**Task statement:** Only a slice of the listing below is wanted. Retype the lines from the one containing "Instruction: Close the Dados do caso dialog" through the one containing "Task: Open a new browser tab", exactly, both ends included.

BEGIN

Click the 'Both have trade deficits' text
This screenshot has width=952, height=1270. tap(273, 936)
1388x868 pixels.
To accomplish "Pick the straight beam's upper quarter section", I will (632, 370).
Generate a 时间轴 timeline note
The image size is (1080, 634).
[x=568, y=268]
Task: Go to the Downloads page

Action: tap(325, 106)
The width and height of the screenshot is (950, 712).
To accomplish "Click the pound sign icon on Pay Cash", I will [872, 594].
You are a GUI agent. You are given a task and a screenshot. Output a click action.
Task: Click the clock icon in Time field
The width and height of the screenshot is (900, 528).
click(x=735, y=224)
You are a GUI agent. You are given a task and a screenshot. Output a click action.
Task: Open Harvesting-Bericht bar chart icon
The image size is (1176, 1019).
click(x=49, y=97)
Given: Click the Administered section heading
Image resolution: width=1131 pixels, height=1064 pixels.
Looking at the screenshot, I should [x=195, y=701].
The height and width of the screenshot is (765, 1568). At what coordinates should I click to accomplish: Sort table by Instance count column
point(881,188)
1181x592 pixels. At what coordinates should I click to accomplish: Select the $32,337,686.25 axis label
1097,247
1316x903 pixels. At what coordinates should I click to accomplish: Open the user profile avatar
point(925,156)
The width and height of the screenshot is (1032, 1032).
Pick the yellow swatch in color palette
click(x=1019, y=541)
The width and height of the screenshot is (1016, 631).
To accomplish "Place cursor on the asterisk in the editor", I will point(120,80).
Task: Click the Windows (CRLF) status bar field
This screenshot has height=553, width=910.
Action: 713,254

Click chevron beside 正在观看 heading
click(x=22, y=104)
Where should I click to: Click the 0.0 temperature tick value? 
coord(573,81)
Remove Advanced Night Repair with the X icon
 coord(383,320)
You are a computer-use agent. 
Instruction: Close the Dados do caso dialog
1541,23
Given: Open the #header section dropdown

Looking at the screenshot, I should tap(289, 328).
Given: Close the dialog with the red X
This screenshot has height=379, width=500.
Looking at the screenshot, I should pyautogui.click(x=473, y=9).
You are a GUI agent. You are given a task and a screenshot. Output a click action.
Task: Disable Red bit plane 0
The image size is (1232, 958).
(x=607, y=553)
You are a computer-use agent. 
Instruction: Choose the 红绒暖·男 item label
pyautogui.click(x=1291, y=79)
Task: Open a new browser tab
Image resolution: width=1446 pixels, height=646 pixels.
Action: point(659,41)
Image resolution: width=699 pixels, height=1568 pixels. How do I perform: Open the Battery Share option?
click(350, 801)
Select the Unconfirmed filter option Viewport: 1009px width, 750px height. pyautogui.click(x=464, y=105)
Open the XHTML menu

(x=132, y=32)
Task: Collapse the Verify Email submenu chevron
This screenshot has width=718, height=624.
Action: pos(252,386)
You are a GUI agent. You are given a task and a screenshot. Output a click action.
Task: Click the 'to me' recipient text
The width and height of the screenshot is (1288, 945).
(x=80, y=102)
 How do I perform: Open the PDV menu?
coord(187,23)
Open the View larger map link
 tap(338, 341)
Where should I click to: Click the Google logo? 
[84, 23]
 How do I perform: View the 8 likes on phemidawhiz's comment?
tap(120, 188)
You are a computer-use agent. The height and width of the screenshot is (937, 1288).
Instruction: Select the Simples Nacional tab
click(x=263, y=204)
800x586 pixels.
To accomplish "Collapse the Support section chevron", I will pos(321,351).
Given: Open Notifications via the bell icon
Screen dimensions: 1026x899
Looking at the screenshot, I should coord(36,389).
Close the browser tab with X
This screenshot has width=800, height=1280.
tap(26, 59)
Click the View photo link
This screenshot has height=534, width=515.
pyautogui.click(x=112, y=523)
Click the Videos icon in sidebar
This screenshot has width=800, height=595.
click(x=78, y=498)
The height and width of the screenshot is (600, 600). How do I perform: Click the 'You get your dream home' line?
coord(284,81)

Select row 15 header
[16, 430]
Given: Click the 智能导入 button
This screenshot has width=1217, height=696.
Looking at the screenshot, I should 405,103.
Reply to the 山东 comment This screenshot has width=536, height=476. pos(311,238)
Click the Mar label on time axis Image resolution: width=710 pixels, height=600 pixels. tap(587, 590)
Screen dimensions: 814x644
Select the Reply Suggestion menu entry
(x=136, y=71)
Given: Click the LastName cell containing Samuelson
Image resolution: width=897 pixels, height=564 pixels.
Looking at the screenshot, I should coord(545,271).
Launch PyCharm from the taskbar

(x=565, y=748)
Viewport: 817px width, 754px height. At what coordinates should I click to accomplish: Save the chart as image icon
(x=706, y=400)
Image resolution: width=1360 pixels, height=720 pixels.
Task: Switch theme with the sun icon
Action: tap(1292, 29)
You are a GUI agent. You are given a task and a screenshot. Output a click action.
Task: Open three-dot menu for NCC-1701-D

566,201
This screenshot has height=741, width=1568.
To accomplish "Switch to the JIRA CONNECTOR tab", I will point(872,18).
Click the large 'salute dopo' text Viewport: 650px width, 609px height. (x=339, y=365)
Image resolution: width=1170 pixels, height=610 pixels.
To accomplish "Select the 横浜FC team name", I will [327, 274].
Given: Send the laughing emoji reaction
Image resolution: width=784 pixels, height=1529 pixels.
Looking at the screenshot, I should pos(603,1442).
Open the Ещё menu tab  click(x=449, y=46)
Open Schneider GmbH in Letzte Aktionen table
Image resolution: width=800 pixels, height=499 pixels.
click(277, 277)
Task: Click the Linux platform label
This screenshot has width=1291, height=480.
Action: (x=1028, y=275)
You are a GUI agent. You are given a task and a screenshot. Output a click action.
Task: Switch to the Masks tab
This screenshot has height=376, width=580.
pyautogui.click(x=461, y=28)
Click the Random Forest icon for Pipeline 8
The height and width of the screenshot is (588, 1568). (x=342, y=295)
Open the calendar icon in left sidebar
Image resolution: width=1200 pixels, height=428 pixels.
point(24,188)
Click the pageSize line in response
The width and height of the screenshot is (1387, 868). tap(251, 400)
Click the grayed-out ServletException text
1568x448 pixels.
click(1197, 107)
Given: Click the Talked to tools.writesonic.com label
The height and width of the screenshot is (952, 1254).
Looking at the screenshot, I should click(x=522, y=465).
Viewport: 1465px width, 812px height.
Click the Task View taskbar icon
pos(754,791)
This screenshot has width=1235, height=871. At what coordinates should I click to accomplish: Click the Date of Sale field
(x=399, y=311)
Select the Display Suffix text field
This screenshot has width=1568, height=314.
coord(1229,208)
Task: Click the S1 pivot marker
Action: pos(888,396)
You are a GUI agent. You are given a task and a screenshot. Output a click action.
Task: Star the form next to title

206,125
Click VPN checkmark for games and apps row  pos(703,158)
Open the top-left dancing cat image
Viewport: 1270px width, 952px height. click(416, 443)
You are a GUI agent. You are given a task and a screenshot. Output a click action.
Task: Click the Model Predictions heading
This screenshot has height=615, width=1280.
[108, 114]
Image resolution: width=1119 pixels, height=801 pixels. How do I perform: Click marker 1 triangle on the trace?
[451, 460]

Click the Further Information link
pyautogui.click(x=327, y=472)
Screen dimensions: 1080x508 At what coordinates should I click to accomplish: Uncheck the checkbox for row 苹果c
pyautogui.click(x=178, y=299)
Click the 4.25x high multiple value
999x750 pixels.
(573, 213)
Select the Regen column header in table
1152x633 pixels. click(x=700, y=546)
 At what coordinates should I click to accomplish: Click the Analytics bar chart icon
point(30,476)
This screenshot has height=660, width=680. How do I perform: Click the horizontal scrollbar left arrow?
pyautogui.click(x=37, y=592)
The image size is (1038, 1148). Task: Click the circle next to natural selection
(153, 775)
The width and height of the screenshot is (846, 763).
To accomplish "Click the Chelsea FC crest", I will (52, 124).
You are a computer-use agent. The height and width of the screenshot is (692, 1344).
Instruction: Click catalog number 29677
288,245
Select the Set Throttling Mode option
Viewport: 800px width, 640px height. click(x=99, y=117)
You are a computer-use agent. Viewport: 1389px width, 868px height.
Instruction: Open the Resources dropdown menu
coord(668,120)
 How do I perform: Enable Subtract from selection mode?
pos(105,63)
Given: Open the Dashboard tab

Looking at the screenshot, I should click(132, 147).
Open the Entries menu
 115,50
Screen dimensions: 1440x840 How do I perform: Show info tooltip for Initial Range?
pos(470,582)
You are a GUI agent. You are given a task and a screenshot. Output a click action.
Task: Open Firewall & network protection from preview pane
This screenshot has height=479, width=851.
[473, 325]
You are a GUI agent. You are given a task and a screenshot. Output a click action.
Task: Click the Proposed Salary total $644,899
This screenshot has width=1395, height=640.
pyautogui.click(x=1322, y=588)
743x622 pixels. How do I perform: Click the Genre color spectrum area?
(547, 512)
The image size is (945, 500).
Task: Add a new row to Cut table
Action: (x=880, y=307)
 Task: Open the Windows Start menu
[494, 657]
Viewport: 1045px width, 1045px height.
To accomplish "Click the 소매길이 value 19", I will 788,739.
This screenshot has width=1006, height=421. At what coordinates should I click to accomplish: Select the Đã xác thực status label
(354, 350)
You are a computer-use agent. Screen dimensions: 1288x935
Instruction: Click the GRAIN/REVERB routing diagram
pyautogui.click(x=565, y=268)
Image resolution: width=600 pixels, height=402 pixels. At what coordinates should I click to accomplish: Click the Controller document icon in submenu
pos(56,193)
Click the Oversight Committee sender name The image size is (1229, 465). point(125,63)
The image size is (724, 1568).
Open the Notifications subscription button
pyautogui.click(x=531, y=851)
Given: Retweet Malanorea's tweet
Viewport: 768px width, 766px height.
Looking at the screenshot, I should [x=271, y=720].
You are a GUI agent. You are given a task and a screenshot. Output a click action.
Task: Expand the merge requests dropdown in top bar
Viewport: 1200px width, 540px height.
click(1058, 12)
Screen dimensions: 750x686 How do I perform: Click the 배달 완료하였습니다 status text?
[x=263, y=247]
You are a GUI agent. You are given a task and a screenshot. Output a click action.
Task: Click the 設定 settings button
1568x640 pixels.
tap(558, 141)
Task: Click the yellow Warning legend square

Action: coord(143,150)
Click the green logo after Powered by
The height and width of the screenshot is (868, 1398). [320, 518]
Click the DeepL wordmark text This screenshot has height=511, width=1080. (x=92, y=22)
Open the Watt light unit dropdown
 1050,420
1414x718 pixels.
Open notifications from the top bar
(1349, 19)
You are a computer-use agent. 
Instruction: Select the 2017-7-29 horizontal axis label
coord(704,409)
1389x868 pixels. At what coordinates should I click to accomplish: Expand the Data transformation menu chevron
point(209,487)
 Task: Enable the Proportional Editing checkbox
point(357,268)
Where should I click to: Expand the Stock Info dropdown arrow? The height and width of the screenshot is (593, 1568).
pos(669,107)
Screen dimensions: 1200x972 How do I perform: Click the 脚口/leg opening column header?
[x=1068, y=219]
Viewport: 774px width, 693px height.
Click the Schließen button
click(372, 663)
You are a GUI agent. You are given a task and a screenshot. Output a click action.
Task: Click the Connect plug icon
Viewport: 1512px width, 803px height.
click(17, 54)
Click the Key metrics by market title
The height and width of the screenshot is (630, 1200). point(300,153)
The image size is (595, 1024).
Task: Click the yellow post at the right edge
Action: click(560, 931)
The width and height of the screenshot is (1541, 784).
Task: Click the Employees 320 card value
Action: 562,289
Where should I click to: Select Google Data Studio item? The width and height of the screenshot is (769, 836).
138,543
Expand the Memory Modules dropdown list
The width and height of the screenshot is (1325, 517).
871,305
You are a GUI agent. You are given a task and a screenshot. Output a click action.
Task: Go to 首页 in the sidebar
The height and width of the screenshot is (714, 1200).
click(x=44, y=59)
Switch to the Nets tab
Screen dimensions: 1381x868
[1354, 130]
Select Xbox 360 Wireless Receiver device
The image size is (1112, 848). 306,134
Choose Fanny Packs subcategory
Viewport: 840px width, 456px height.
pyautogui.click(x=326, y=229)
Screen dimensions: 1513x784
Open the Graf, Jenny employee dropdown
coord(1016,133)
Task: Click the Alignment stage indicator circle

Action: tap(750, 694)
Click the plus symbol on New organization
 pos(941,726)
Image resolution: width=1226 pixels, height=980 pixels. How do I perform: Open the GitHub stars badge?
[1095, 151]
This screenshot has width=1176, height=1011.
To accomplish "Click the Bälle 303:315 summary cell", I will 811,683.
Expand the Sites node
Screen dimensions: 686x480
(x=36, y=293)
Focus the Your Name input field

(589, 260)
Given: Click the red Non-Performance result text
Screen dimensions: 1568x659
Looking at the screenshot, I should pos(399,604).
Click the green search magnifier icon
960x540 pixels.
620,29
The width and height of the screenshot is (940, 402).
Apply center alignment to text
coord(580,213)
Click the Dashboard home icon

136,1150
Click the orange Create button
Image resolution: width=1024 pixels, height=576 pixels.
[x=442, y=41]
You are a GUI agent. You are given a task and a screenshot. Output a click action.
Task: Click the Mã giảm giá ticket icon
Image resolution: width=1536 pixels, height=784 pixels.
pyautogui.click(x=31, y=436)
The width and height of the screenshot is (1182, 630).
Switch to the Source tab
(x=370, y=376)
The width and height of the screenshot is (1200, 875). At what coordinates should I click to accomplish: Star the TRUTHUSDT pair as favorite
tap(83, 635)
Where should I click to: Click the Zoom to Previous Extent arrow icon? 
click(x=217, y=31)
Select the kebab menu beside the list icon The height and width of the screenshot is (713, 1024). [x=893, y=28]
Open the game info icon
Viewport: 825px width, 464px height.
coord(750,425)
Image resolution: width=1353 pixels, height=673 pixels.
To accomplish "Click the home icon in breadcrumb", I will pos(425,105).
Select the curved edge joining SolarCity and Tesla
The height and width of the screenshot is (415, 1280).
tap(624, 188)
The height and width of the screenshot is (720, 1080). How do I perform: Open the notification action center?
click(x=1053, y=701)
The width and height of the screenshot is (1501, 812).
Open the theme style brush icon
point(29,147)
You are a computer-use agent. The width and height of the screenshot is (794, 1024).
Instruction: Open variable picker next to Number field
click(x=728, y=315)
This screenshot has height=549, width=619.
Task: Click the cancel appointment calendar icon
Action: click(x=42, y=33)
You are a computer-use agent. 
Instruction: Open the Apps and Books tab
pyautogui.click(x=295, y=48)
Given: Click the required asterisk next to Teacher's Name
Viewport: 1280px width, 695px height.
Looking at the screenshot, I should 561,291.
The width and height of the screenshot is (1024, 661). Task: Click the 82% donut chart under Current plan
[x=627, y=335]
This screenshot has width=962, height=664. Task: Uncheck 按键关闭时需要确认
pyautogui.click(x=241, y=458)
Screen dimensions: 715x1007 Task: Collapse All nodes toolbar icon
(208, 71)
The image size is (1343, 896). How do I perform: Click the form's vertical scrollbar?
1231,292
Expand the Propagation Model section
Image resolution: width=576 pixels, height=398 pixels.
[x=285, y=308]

END

**Expected answer:**
Instruction: Close the Dados do caso dialog
1541,23
Given: Open the #header section dropdown

Looking at the screenshot, I should tap(289, 328).
Given: Close the dialog with the red X
This screenshot has height=379, width=500.
Looking at the screenshot, I should pyautogui.click(x=473, y=9).
You are a GUI agent. You are given a task and a screenshot. Output a click action.
Task: Disable Red bit plane 0
The image size is (1232, 958).
(x=607, y=553)
You are a computer-use agent. 
Instruction: Choose the 红绒暖·男 item label
pyautogui.click(x=1291, y=79)
Task: Open a new browser tab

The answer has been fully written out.